● **EXERCISE**
Select and copy every line of the listing below that contains the string "close". The match is case-sensitive.

● **DATA FOR THIS TASK**
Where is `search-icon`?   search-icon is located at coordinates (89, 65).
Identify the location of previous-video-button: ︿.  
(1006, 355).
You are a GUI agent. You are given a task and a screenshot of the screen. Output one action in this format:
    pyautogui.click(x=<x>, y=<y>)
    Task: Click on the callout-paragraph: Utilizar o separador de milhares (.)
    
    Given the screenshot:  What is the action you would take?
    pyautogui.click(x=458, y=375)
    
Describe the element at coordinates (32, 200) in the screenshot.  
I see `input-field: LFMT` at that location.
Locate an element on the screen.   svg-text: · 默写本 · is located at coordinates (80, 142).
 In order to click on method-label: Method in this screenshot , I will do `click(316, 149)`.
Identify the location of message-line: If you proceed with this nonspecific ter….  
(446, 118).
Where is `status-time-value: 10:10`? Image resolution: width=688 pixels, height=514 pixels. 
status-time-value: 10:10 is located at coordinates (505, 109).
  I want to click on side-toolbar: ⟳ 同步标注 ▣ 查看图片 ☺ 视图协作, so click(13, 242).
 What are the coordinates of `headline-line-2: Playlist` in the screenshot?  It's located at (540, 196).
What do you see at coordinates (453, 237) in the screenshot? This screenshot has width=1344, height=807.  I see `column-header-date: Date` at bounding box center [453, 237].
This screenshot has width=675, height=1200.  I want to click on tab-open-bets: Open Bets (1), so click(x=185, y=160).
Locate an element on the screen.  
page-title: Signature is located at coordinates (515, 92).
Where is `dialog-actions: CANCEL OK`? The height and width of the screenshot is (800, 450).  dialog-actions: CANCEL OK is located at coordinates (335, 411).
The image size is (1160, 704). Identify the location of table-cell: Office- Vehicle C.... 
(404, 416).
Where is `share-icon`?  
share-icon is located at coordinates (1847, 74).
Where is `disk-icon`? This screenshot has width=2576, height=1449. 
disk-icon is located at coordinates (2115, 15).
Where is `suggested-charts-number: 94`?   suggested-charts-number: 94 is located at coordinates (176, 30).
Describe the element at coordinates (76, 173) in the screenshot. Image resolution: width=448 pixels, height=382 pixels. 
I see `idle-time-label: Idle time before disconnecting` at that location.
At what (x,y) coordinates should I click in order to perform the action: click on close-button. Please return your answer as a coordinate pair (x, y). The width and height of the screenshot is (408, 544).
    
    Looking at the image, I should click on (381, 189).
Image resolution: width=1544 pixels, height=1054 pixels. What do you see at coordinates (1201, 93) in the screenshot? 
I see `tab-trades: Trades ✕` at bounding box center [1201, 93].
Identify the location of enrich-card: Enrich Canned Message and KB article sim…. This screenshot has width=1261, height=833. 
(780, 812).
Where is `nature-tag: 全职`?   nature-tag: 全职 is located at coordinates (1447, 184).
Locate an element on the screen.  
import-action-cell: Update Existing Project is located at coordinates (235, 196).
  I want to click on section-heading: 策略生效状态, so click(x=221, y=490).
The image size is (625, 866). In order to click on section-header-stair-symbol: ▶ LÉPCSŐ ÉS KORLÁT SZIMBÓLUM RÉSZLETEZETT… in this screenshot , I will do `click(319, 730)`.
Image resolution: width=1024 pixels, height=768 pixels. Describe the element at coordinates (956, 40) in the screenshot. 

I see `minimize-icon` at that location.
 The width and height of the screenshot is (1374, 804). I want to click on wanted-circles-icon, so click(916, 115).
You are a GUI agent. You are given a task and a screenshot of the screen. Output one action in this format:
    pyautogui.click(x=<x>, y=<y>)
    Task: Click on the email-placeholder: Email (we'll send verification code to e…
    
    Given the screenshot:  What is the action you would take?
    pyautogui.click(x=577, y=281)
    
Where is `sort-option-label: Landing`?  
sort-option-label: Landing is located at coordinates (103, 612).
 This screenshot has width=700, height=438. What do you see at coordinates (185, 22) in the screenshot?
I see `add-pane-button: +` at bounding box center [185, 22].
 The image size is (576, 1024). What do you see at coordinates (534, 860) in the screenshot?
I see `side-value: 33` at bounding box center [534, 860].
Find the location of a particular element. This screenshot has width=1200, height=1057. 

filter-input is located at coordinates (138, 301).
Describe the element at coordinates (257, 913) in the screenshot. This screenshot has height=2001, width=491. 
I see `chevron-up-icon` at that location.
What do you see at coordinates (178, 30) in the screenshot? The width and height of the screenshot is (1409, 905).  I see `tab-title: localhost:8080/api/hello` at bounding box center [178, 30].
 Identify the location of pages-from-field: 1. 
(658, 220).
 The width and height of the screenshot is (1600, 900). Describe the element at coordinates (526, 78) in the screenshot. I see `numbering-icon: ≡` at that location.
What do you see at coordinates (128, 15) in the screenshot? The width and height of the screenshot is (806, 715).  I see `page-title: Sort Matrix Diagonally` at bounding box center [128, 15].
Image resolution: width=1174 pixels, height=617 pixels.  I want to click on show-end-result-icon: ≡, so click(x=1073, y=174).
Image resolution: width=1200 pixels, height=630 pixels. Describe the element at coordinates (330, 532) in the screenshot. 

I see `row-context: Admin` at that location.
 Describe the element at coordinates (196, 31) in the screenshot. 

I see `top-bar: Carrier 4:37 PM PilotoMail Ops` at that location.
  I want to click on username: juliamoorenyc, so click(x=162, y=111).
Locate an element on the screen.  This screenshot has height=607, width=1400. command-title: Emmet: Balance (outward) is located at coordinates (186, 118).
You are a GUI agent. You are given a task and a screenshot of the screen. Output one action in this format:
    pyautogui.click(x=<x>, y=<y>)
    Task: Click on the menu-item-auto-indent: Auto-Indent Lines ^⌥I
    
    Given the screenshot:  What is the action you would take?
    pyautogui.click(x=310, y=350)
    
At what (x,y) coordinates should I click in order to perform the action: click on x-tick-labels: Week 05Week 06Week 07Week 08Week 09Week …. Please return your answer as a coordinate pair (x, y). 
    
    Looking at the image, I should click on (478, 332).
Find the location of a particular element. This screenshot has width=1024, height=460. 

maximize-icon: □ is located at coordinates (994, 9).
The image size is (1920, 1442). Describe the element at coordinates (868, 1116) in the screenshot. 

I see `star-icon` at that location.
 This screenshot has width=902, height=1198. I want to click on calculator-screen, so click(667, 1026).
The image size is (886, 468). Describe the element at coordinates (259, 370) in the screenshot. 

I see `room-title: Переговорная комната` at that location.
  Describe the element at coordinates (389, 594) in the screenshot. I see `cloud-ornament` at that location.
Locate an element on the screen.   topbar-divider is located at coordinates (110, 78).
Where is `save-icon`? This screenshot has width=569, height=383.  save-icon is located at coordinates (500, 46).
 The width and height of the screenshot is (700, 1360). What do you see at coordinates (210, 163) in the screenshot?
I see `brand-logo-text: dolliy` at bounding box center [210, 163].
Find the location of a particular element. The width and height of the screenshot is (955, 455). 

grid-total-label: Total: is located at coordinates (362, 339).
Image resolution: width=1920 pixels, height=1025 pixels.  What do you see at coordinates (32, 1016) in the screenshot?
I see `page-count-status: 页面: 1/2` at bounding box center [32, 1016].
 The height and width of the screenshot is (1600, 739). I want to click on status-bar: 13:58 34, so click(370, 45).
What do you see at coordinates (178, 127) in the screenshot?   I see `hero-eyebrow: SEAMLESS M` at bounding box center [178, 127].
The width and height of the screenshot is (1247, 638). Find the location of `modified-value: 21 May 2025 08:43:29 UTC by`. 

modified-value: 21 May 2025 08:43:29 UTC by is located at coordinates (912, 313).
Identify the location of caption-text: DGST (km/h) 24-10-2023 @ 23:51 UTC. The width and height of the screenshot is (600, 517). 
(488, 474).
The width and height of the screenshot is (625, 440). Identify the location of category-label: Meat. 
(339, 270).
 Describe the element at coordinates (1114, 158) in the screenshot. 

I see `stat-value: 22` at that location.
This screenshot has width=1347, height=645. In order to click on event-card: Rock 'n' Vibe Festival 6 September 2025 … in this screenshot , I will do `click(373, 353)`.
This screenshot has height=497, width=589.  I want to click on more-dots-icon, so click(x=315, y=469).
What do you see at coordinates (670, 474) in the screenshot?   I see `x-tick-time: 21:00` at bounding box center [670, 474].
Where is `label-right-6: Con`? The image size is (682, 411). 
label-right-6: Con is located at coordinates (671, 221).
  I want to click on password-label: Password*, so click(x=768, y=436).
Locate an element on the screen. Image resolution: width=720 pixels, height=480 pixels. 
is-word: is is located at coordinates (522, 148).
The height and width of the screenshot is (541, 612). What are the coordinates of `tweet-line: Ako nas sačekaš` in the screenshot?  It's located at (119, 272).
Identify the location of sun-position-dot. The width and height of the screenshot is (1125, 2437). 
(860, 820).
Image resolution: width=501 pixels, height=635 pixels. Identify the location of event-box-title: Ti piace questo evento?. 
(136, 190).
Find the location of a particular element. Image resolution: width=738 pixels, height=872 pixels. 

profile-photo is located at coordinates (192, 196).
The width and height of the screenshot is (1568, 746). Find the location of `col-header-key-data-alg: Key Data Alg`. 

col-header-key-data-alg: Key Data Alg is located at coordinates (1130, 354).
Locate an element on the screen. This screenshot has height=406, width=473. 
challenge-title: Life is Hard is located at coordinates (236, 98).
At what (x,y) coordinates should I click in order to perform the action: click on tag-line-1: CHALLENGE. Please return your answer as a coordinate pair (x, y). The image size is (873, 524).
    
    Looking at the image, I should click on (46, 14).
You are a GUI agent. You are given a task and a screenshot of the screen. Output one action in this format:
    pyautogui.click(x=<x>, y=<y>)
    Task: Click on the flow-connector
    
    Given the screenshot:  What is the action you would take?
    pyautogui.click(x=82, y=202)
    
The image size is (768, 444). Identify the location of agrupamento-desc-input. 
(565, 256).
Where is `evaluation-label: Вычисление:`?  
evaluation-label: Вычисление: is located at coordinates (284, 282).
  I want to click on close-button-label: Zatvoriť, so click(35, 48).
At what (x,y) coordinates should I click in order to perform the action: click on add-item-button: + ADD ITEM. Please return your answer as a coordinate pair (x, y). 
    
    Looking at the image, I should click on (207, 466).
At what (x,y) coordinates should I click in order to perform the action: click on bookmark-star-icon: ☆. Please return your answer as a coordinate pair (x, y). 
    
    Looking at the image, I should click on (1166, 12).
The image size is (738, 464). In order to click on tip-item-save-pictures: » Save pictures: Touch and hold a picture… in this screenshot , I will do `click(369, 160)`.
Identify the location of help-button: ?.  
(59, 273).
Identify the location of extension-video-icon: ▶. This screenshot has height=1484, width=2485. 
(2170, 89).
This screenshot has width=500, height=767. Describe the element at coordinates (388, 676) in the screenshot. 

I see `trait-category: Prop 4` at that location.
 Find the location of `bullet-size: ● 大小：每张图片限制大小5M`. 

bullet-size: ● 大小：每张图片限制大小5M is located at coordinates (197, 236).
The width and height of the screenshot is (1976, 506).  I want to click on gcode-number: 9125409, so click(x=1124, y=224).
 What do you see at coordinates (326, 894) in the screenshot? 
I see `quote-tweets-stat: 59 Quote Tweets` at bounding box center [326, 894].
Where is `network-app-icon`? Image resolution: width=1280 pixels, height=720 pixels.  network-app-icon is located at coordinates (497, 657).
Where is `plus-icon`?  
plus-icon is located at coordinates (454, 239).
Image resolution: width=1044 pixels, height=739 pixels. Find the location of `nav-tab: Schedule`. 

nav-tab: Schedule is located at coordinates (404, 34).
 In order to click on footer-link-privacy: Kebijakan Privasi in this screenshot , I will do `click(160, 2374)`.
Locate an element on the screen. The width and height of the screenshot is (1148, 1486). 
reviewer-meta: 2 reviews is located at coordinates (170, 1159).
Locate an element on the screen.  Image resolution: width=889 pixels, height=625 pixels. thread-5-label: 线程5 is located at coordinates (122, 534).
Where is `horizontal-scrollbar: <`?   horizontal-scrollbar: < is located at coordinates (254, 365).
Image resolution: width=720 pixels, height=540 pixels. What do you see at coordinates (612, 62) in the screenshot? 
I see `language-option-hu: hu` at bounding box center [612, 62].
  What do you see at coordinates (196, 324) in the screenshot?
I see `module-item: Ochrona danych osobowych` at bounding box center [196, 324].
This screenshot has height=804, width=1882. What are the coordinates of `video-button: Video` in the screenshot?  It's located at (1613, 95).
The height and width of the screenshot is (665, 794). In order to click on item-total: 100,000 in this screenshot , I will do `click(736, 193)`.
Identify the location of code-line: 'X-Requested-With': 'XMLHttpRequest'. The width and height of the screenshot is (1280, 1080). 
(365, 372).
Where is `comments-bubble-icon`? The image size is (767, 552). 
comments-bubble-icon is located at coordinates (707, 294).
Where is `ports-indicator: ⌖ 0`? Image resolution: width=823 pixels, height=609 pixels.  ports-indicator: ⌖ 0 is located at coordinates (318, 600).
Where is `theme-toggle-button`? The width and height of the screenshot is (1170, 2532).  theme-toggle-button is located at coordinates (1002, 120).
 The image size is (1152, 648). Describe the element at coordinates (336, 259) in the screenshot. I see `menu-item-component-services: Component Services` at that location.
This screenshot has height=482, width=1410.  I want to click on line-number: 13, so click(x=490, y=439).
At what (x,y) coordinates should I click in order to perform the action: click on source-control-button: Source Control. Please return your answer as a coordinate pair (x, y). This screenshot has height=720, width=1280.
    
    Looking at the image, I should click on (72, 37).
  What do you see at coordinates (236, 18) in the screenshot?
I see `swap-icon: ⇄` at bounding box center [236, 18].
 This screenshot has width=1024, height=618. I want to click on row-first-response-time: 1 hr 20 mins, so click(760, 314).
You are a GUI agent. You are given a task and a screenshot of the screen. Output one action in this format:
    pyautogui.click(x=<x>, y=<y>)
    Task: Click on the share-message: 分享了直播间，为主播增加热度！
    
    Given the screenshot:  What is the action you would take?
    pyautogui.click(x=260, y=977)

● **EXERCISE ANSWER**
At what (x,y) coordinates should I click in order to perform the action: click on close-button. Please return your answer as a coordinate pair (x, y). The width and height of the screenshot is (408, 544).
  I want to click on close-button-label: Zatvoriť, so click(35, 48).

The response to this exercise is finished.